• _DATA PROVIDED_

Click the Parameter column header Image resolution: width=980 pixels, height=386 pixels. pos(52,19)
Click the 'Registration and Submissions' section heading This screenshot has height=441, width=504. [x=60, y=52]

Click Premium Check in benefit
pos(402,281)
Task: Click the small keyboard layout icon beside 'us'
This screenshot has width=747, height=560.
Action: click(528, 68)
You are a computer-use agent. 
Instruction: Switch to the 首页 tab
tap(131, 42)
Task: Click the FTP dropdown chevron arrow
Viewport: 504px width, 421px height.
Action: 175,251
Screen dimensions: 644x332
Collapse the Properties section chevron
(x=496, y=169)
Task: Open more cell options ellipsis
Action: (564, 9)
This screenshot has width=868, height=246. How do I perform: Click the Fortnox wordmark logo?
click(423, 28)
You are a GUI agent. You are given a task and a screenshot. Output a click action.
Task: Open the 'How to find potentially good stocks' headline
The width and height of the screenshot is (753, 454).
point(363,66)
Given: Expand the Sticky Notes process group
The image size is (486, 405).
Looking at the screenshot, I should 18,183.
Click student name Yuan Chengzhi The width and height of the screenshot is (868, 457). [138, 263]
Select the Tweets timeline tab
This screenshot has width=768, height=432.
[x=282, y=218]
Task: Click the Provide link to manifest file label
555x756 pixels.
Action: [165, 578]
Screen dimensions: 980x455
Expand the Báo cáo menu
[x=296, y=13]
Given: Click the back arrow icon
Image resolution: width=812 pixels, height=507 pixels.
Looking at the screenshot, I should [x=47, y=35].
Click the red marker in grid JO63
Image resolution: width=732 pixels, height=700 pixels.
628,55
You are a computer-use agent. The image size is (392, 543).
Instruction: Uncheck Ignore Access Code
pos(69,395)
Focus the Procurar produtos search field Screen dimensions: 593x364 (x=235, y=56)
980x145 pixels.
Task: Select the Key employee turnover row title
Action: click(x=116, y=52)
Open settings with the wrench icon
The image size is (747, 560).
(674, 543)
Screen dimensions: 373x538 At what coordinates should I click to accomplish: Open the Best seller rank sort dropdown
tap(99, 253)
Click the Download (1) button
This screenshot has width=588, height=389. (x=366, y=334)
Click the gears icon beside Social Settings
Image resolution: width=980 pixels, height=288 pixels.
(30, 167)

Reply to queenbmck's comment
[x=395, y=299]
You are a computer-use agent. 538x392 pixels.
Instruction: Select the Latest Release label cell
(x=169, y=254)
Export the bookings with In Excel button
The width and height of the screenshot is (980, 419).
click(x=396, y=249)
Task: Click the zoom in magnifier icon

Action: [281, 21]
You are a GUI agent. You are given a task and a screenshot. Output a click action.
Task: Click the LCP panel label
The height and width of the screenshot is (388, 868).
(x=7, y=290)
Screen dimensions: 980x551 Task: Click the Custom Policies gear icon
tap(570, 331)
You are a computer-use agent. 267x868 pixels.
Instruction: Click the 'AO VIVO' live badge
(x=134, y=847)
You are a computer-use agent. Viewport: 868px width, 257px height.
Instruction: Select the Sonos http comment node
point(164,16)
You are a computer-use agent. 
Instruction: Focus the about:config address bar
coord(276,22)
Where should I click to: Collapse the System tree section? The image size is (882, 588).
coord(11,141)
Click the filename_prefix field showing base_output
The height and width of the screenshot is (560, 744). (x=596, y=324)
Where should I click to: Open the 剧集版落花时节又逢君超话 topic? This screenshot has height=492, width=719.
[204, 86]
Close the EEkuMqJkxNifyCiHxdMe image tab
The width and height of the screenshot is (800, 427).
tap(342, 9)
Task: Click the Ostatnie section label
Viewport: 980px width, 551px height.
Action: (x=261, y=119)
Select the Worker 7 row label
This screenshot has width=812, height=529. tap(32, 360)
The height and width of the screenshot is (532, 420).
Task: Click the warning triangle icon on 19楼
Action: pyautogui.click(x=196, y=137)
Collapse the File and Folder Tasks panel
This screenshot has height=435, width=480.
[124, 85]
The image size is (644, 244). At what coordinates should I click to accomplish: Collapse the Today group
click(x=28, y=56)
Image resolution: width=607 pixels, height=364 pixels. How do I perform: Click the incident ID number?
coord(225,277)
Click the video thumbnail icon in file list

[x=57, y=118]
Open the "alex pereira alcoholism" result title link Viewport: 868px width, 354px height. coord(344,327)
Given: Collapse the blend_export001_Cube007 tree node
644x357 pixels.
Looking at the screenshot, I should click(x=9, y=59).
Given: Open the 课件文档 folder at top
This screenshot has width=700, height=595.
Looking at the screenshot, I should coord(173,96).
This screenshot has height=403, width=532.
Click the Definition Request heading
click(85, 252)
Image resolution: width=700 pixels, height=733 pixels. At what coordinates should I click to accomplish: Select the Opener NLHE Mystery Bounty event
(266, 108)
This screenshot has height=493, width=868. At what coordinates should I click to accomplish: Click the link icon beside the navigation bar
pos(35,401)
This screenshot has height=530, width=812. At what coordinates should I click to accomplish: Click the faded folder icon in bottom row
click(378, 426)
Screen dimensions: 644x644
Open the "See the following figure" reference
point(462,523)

• _WHAT IS BEING ASKED_
Please output exactly the lines between the one holding "Open settings with the wrench icon" and the one holding "You are a computer-use agent. 267x868 pixels." in the records above, inclusive, and nothing more.

• _ANSWER FOR THIS EXERCISE_
Open settings with the wrench icon
The image size is (747, 560).
(674, 543)
Screen dimensions: 373x538 At what coordinates should I click to accomplish: Open the Best seller rank sort dropdown
tap(99, 253)
Click the Download (1) button
This screenshot has width=588, height=389. (x=366, y=334)
Click the gears icon beside Social Settings
Image resolution: width=980 pixels, height=288 pixels.
(30, 167)

Reply to queenbmck's comment
[x=395, y=299]
You are a computer-use agent. 538x392 pixels.
Instruction: Select the Latest Release label cell
(x=169, y=254)
Export the bookings with In Excel button
The width and height of the screenshot is (980, 419).
click(x=396, y=249)
Task: Click the zoom in magnifier icon

Action: [281, 21]
You are a GUI agent. You are given a task and a screenshot. Output a click action.
Task: Click the LCP panel label
The height and width of the screenshot is (388, 868).
(x=7, y=290)
Screen dimensions: 980x551 Task: Click the Custom Policies gear icon
tap(570, 331)
You are a computer-use agent. 267x868 pixels.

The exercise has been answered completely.